きょういく大研究(1999.2.14)

いーめーる教育談議 第3回1999−02−14

他人に迷惑はかけるもの!

 時々、親が「うちの子には『人様に迷惑だけはかけるな』『後ろ指さされる人間にはなるな』と言い聞かせています」というので、「それは無理ですよ!」とつい言ってしまって、大いにひんしゅくを買う。

 しかし、基本的に人生は迷惑の比例直線なのだ。活発に行動すれば他人に迷惑がかかるのは当たり前。ボクなんぞ「オカザキさんは、いつも元気ですね!」と言われると、それは「オカザキさんは、いつも迷惑をみんなにかけていますね!」と同義だと感じてしまう。そう言うその人の目が、「同義だよ!」と言っている。

 つまり、迷惑というのは、一つの表現だから、しかたがないのだ。迷惑をかけるのが生きがいみたいな人がいるでしょ。ボクはそれほどじゃないけど、「迷惑をかけずには何もできない」と思っているので、職員の仲間にも、「ゴメンね!いつか借りは返すから」と言う。もちろん、だれも期待していないけどね、そういうボクのありようを「まっいっか」と許してくれている……と思っている。だから、孤立感はない。たまにはみんなのために、校長に文句言いに行くこともある。

 多分、迷惑それ自体は大したことはないけれど、付き合っていく上で「お互いが許せる程度」か、「絶交じゃ!」というのかの違いがある。でも「絶交じゃ!」と言ってまた、仲良くなったりするから複雑だ。

 子どもたちにも、「迷惑をかけないように」というより「迷惑かけても許してもらえる関係を」とボクは言う。そして「迷惑なんだよ!」と相手に言える程度の勇気を持つことも必要だと言う。

 世の中には、迷惑なのに、迷惑だと思っていない人が多過ぎて困る。時には「迷惑」どころか「アンタのためよ」という「善意の迷惑」がある。学校なんかはそんなのばっかりだ。

 1月10日NHK教育テレビに出演して思ったのは、先生たちはみんな「善意が迷惑!」ということは少しも考えていないのかなと。ボクがおしゃべりした時間は少なかったが「オカザキさんて、他の人が熱っぽくしゃべっているのに、『あーあ』って顔してるもんね」とスルドイ指摘を受けた。そう、大いに迷惑だった。だって、ボクはできるだけ、皆の話をつなごうと努力しているのに、他の人たちは「話はかわるけど」とか「ちょっとはずれるけど」と勝手に話を切るんだからな。そりゃーないだろ!と思った。
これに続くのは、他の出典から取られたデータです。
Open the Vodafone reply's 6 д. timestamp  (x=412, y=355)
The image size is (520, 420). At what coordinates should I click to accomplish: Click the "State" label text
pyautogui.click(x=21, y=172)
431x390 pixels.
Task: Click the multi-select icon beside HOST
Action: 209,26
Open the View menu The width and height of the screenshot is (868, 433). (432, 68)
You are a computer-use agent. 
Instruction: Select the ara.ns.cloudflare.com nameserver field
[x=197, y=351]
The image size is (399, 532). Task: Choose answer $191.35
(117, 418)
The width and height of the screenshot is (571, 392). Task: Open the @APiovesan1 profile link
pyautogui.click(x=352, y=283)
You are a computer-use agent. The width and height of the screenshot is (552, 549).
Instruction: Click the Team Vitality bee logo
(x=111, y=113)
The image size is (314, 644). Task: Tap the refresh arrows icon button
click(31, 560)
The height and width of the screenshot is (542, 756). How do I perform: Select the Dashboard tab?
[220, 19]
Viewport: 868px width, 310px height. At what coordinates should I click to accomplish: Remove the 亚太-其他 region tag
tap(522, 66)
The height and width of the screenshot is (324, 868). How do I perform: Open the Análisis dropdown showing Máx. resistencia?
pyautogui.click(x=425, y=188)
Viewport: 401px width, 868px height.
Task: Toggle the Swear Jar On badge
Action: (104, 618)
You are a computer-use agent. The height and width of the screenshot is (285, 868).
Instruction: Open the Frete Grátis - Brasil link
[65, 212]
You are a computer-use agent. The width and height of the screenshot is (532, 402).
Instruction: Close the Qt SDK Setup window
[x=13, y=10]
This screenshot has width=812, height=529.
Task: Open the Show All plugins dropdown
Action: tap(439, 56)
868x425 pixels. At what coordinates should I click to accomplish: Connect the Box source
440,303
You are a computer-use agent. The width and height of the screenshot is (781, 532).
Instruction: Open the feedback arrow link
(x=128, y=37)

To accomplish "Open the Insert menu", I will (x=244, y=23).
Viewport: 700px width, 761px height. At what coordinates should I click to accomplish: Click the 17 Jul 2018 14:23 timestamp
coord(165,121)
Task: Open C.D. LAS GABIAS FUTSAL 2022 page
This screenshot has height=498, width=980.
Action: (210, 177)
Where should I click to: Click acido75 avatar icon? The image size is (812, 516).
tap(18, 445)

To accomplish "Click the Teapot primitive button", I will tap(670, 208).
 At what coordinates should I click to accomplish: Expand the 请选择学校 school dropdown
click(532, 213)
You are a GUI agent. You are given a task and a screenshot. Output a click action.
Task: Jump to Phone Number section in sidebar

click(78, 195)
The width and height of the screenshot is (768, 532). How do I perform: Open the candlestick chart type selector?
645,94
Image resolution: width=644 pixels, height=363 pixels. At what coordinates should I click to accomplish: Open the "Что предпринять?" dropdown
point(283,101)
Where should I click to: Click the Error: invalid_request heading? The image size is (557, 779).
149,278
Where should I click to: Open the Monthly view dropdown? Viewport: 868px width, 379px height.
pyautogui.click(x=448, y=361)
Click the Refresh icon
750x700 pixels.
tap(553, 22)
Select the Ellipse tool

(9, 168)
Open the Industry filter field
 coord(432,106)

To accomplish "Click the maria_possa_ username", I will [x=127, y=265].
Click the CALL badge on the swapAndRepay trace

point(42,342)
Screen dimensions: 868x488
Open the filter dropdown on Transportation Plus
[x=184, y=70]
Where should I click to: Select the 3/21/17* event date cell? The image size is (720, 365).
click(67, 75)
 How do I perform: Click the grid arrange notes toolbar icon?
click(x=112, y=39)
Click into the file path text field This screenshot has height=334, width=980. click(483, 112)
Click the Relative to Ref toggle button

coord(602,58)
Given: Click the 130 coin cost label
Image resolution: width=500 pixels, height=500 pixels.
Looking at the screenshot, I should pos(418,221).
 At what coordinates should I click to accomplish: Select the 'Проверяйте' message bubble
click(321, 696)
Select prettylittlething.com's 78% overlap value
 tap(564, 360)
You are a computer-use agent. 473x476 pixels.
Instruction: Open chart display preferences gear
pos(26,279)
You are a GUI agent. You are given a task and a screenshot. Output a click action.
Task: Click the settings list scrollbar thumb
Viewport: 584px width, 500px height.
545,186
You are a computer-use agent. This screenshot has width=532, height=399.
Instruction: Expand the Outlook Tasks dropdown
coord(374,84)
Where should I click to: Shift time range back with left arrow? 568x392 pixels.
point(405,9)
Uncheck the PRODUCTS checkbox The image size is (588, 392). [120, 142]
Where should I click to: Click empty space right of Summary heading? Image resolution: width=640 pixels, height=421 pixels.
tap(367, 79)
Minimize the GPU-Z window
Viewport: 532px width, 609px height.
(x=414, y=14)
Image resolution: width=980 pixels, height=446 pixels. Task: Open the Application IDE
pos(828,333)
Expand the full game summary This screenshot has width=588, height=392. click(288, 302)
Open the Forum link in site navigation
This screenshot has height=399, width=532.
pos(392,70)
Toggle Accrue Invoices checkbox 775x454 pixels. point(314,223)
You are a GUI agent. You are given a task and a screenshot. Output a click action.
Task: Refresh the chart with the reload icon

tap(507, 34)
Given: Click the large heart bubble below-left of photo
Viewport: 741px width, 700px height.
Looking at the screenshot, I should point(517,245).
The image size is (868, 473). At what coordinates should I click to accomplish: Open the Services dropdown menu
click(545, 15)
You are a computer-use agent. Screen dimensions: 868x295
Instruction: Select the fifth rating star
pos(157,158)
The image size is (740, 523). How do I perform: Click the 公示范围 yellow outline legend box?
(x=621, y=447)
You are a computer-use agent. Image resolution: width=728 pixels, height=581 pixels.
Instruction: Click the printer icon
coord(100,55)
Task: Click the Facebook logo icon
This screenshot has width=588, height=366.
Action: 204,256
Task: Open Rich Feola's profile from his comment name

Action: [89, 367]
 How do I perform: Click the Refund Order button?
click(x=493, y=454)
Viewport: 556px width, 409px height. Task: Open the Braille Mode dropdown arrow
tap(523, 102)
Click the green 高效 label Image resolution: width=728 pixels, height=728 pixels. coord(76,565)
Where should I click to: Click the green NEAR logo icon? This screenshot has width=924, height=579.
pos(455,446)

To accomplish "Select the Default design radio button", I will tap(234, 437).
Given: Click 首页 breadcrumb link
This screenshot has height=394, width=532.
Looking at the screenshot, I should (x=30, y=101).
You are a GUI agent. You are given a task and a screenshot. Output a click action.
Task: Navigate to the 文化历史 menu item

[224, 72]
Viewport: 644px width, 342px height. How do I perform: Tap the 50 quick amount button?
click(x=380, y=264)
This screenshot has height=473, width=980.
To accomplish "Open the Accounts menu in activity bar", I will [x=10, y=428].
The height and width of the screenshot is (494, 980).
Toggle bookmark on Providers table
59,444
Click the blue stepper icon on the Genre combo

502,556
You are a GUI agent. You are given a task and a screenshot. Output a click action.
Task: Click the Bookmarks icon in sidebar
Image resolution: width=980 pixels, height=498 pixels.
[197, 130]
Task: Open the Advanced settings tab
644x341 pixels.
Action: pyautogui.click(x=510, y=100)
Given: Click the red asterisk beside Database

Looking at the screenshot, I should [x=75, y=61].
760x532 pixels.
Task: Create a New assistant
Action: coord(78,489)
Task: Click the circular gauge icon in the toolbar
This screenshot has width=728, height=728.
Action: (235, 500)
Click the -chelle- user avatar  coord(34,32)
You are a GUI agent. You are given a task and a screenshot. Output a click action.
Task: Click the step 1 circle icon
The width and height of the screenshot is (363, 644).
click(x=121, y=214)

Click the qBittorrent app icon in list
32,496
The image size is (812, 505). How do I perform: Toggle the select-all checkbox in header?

でも、みんな「自分の話は皆が、絶対聞いている」と思っているんだからすごい。ああいう熱意の固まり先生は、迷惑の程度があいまいになっているようだ。

 ボクの所属している少数派自立独立組合は教委などの当局に「迷惑」をかけることが、世の中のためになると考えている。だから、突然事務所へ押しかけてみたり、ちょっと大きめの声で「イイカゲンにしろ!」と発声の練習したり。とにかく「迷惑の固まり」になっている。でも、そのことを自覚してるから、帰る時はかならず「お騒がせしました」と言う。もちろん当局の「微笑み返し」はないが。